切羽台厚さ:約0.43cm 耳際厚さ:約0.47cm 重さ:75.13g

かなり状態の良い透鐔。目立った疵もなく錆色の風合いも良く、丁寧に扱われてきたようです。表面の笄櫃孔の右端、弧の箇所が二段になった欠損のような跡がありますが、これはおそらく櫃孔を形成している際に、誤って生じた所作だと思われます。単純な欠損なら、このように段状にはならないと思います。そう思うと、生まれながらの傷を持った本鐔が愛おしくさえ思います(私の偏愛だと思ってください)。

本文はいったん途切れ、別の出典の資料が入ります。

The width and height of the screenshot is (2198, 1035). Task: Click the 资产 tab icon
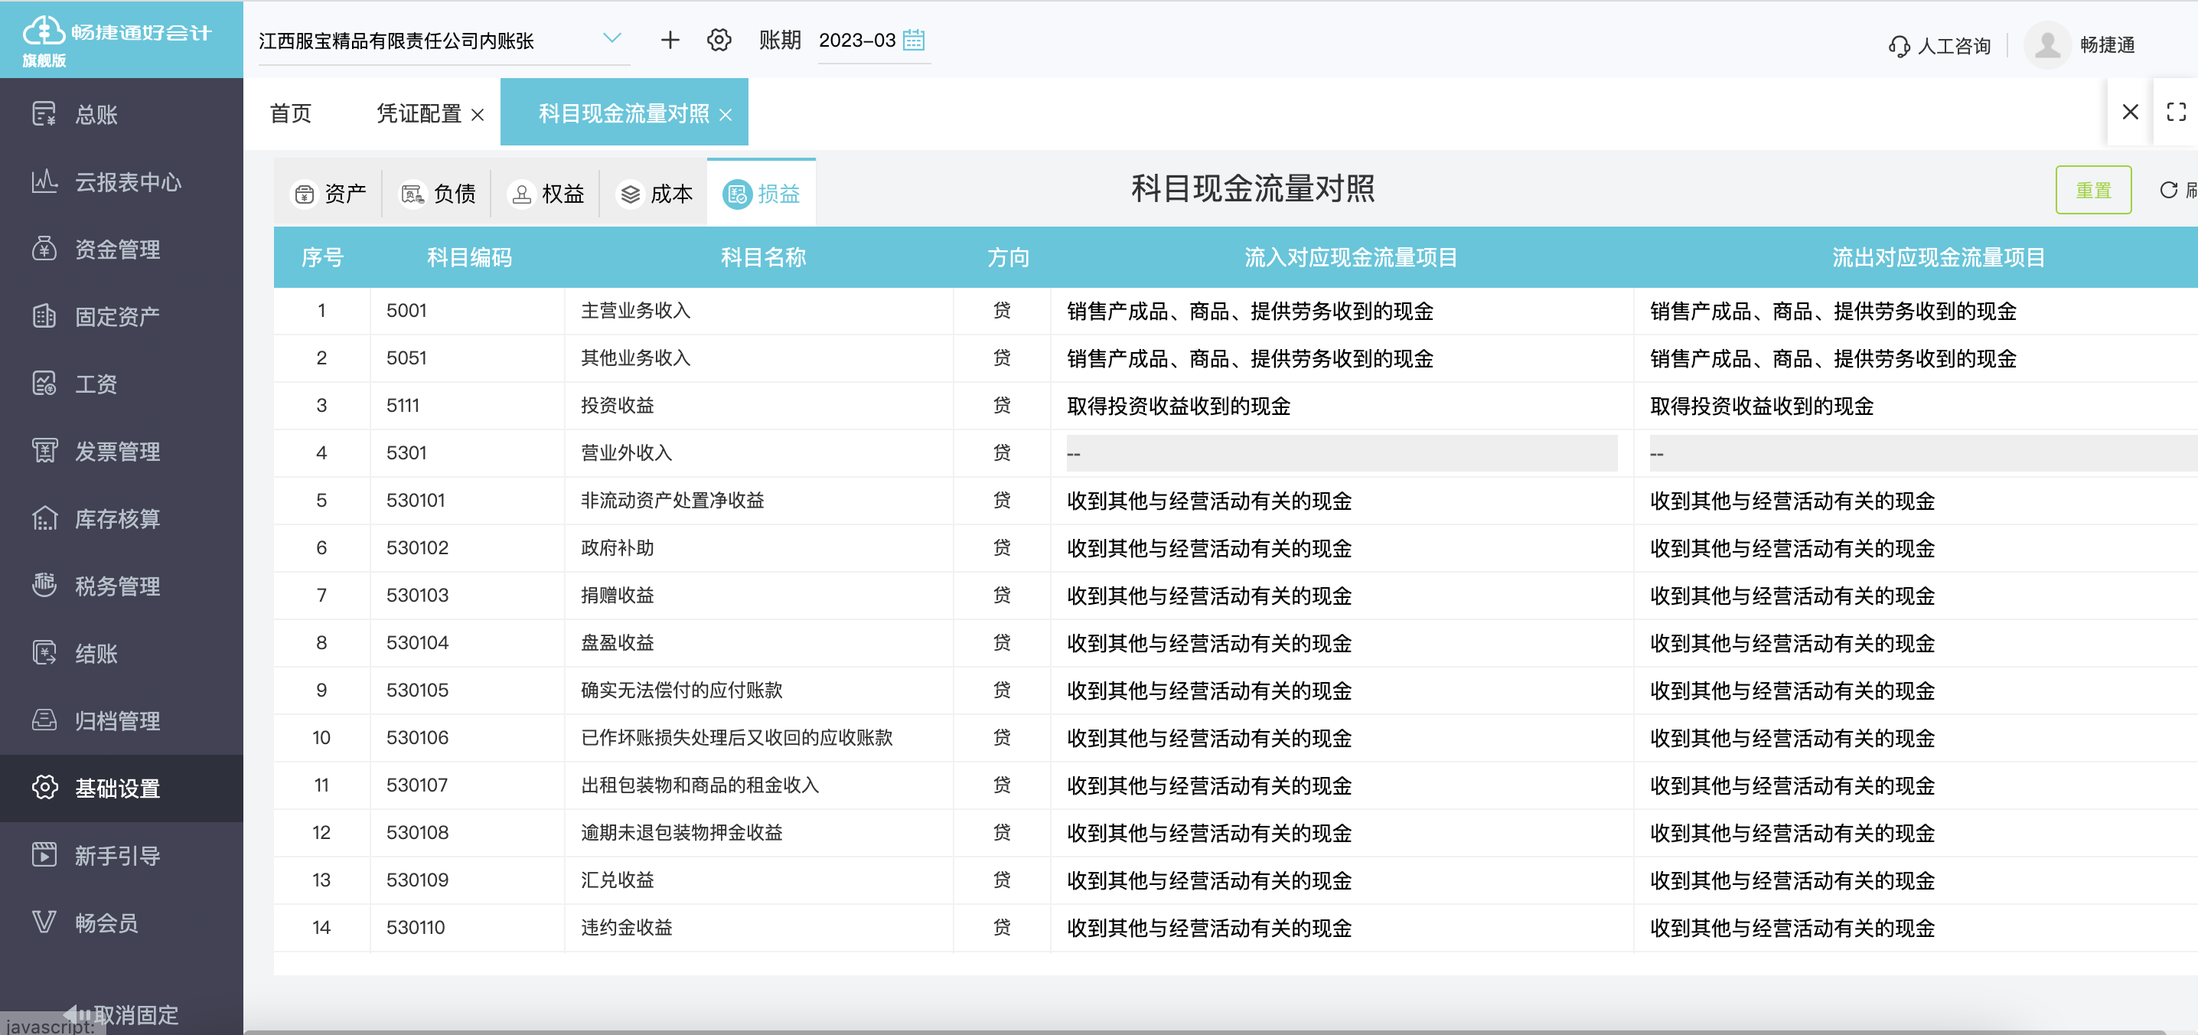(x=304, y=194)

デザインは輪違透。四つの楕円形を四方に組み合わせただけ、極めてシンプルです。へたに雁金や抱茗荷を入れなかったのは大いに正解です(どのみち骨太の造なので入れても似合わないですよね)。代わりに輪の中心に丸形の突起を配しています。これは一体何なのか? 単に間が持たなかったので置いたのか?・・・おや、輪とこの突起を一つとしてみれば、花びらに見えるような・・・これは輪違ならぬ花弁違?・・・画題の命名は厳格な物ではありませんから、結構思いつきや的外れな例もままあります。すでに鑑定書に書かれてしまっているので、修正は困難ですが、画題に惑わされず絵柄を妄想するのも楽しいかと思います(かなり適当で軽い戯言です)。

造はほぼ平坦ですが、わずかに中低のようです。大きさも大振な方で透の空間が大きいため、見た目以上に大きく映るかもしれません。好感が持てるのは透の彫角(エッジ)で、ちゃんと面取りをしたのか、それとも時代の経年によるものなのか、丸味があって角が立っていない所作です。なので外形のフォルムも影響していますが、総体に丸味があって柔らかな印象を得ているようです。どこか優しさを感じられる風合いをしている鐔です。

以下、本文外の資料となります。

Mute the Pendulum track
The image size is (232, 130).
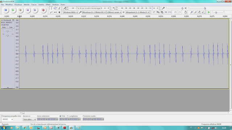pos(4,27)
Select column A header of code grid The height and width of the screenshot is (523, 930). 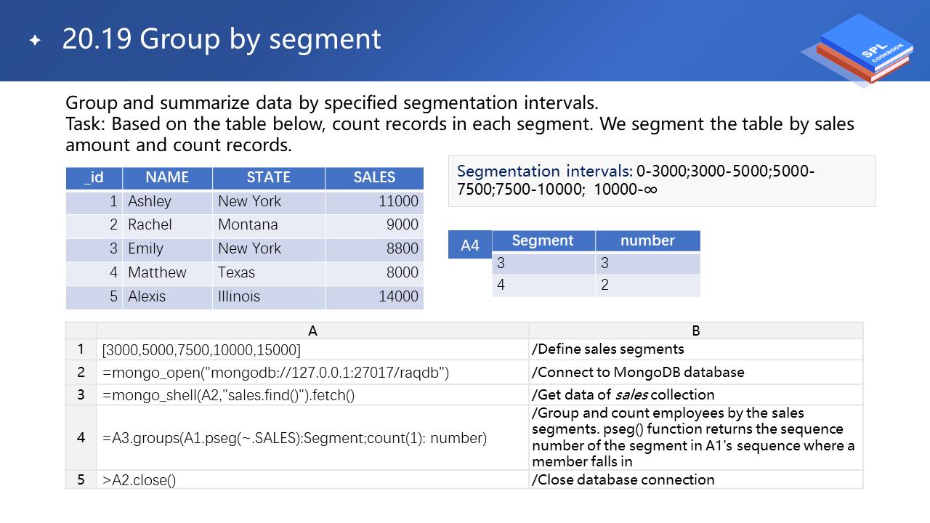(x=312, y=331)
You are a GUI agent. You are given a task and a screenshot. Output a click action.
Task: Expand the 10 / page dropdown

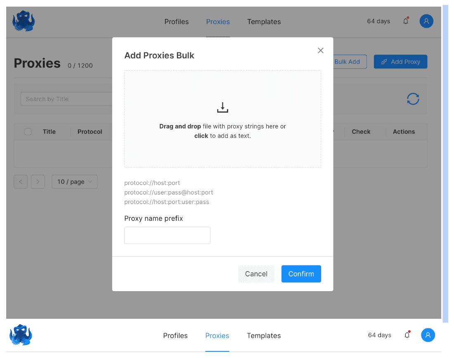[x=74, y=182]
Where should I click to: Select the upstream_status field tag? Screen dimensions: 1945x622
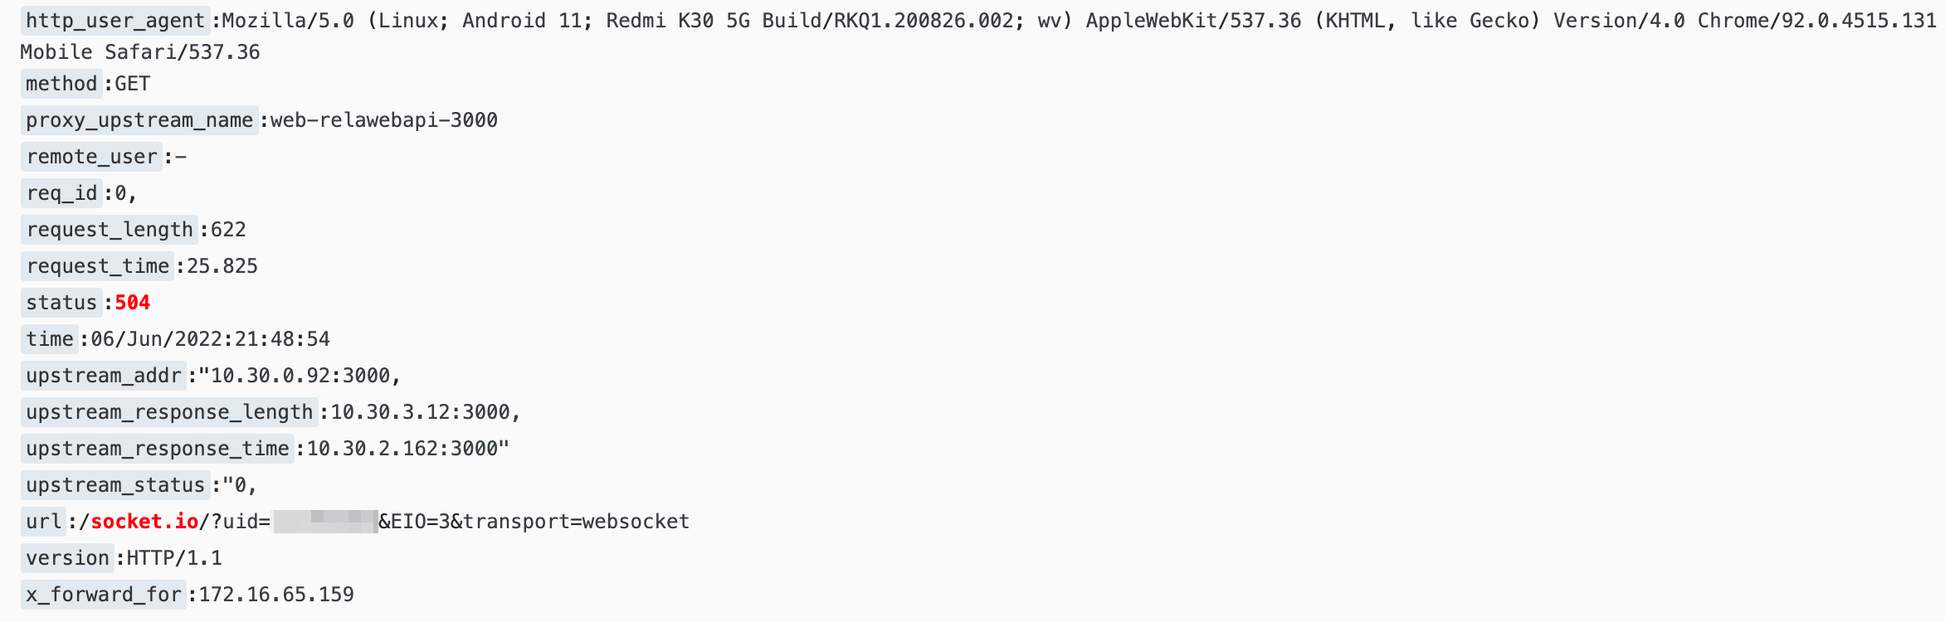point(115,485)
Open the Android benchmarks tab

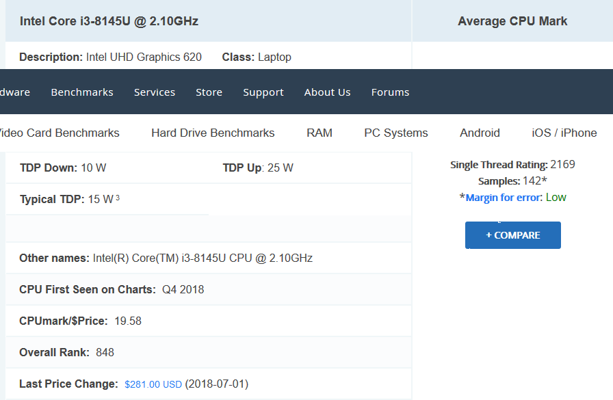coord(480,133)
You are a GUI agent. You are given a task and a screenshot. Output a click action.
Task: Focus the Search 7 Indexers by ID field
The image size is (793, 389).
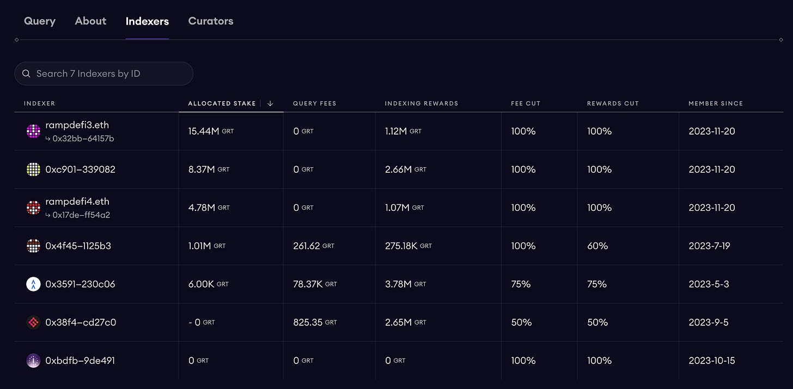pyautogui.click(x=109, y=74)
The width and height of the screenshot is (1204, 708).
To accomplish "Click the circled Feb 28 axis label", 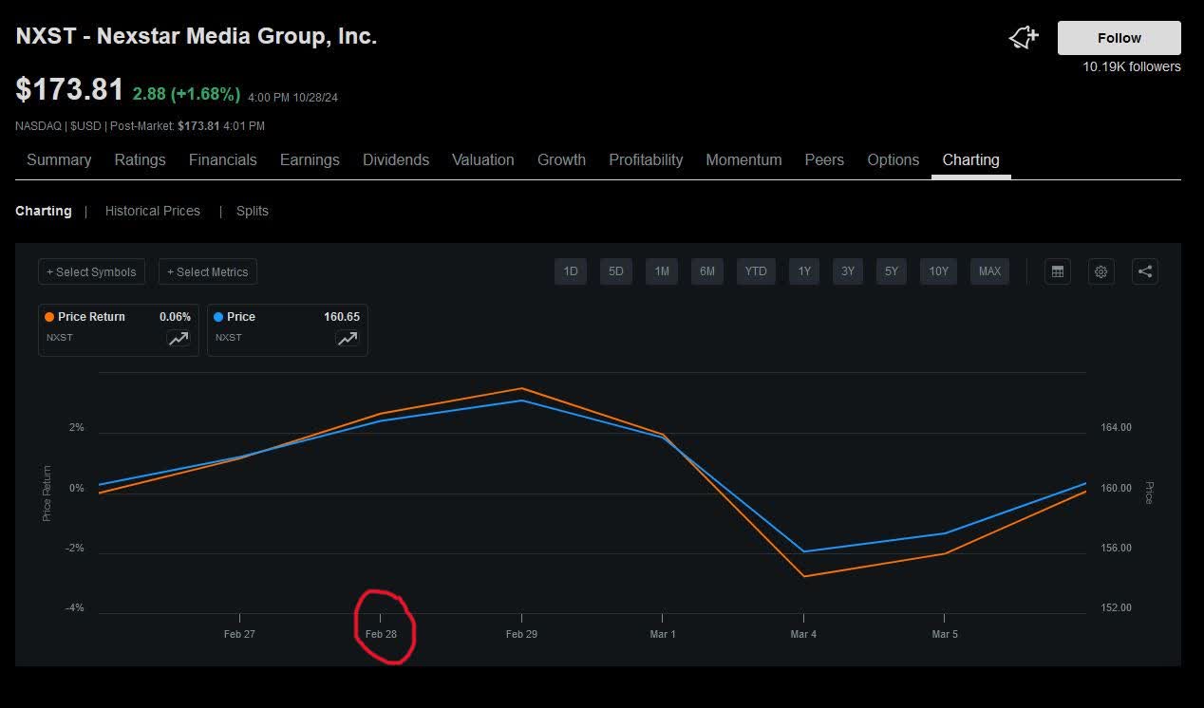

極は尾張、鑑定書には例によって江戸時代としか書かれていません。なので勝手な解釈で江戸中期としています。単に江戸初期以前の古鐔の造・風合いではないし、かといって幕末の角の立った造込・錆状態でもありませんので、消去法で江戸中期。極は金山鐔の特徴を引き継いだ尾張の透鐔に当てはまるのでしょう。やや黒みを帯びた地金もそうかもしれません(なにせ日刀保様は絶対ですし、反論する材料もありません)。